On The Simple Genius of Hustlers
note to self: write more friendship
Last night, thanks to the lords of Screener Season, we watched Hustlers, a movie about badass women fighting against the woes of patriarchal, capitalist bullshit by drugging wall street bozos with a MDMA+ketamine, running up massive bills on their credit cards after they pass out, and getting filthy rich.
The movie, which is based on a 2015 piece in New York Magazine by Jessica Pressler called “The Hustlers at Scores,” is a wild, well acted roller coaster of emotion and truth set amidst the backdrop of the 2008 financial crisis.
But the one thing I found so simple and genius about it, something which goes against most of my writing instincts, is this: the women are all friends. Simple as that. They start as friends, and they basically end as friends, though of course (vague, obvious spoiler here) it ends up being more complicated than just that.
Throughout the whole movie - all four of the main ‘hustlers’ genuinely love and care for each other. There are no power struggles, no doubt of allegiances, no men getting in the way to turn them against each other, none of that. There is, instead, love and trust and rock solid faith that they got each other, no matter what.
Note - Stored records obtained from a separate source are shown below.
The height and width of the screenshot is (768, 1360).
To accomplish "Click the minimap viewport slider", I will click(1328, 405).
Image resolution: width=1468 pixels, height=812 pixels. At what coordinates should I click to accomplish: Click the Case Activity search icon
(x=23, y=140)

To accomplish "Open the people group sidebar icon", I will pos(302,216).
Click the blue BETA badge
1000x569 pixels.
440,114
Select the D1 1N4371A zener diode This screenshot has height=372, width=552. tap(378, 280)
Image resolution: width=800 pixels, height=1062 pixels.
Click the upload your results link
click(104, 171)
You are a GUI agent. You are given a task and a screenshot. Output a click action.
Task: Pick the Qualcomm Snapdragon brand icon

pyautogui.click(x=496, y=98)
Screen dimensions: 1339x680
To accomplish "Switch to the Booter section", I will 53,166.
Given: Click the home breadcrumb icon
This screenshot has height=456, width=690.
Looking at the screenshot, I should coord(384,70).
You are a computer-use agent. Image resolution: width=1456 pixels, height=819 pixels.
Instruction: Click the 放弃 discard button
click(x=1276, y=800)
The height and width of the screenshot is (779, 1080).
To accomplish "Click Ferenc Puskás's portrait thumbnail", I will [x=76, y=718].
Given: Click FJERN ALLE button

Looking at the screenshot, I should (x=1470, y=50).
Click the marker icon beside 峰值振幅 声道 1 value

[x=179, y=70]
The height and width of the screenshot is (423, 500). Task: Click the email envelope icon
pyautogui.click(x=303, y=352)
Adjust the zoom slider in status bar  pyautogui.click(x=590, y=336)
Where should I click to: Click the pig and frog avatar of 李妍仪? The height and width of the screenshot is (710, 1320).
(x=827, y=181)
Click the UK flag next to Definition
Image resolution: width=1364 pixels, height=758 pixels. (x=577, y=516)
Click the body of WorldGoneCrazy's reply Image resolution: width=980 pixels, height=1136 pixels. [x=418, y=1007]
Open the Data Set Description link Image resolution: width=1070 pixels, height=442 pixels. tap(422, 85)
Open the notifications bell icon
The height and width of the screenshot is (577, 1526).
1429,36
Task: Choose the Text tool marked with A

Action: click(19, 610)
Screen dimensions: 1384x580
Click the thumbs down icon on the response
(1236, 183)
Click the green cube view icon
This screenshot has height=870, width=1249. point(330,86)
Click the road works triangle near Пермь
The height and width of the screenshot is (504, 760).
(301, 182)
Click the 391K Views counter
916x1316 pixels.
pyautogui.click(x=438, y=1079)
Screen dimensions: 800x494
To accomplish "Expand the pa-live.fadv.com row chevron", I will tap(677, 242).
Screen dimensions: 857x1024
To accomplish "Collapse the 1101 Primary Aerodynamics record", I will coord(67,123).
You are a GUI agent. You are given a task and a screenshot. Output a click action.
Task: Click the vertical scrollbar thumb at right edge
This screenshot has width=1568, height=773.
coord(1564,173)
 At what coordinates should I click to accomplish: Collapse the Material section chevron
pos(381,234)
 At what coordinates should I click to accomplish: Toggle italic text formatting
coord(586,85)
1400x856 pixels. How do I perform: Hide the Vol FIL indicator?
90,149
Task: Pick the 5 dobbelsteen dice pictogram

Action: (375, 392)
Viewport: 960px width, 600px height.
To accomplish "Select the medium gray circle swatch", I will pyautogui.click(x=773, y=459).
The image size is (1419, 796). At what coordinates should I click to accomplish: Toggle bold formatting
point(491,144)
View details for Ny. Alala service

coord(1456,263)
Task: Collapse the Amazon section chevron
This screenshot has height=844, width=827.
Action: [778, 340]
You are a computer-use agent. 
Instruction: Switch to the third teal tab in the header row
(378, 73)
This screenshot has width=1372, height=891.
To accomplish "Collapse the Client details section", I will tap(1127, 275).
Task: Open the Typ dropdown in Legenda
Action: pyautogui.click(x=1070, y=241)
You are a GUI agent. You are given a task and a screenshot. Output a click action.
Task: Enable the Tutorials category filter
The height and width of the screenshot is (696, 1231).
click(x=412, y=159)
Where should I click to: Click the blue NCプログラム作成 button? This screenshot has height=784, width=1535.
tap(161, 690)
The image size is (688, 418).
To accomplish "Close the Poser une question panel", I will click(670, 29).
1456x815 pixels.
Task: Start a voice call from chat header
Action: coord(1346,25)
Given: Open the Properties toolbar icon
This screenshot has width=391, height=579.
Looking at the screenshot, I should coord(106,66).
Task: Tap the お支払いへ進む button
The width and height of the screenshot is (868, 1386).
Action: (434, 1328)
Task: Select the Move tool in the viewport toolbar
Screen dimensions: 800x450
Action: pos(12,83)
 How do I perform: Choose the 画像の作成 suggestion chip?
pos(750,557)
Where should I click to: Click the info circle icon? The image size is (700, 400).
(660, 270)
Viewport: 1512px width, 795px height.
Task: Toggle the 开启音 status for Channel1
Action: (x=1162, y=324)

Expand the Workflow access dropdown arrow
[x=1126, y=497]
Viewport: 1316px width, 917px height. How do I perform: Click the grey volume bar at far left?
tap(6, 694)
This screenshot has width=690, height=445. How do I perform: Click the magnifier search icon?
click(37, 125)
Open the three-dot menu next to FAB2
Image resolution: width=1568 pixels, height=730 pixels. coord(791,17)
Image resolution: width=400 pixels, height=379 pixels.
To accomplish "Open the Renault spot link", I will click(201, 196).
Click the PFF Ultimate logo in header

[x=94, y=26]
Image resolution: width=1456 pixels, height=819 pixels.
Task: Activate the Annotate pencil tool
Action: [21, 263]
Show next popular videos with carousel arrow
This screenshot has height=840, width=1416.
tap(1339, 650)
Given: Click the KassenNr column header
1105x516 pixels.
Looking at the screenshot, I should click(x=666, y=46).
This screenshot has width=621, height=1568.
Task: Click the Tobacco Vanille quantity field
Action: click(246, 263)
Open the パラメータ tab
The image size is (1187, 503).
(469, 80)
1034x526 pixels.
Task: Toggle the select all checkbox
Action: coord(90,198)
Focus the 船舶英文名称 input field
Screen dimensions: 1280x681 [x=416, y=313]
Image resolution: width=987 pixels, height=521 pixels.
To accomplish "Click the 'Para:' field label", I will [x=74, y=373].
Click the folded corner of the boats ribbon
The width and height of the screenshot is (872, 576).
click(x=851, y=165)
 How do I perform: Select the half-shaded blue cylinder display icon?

I could write more about this, but there isn’t much more to say - it is the simplicity here that is so powerful, a stark contrast to the bullshit conflicts that is at the core of all movies. We are taught, in screenwriting school, that conflict is the key to all drama, which is not false. But that doesn’t mean the conflicts need to between the characters. There can be conflicts of a billion kinds - me v me, me v world, me v ideology, etc.
AND, what’s more, there often need to be no conflicts at all. Just as our brains are wired for conflict and fighting and battle, they too are wired for love.
Note to self: write more friendships, write less conflict.
Note to self: live more friendship, live less conflict.
Note to you: watch Hustlers, it’s real good.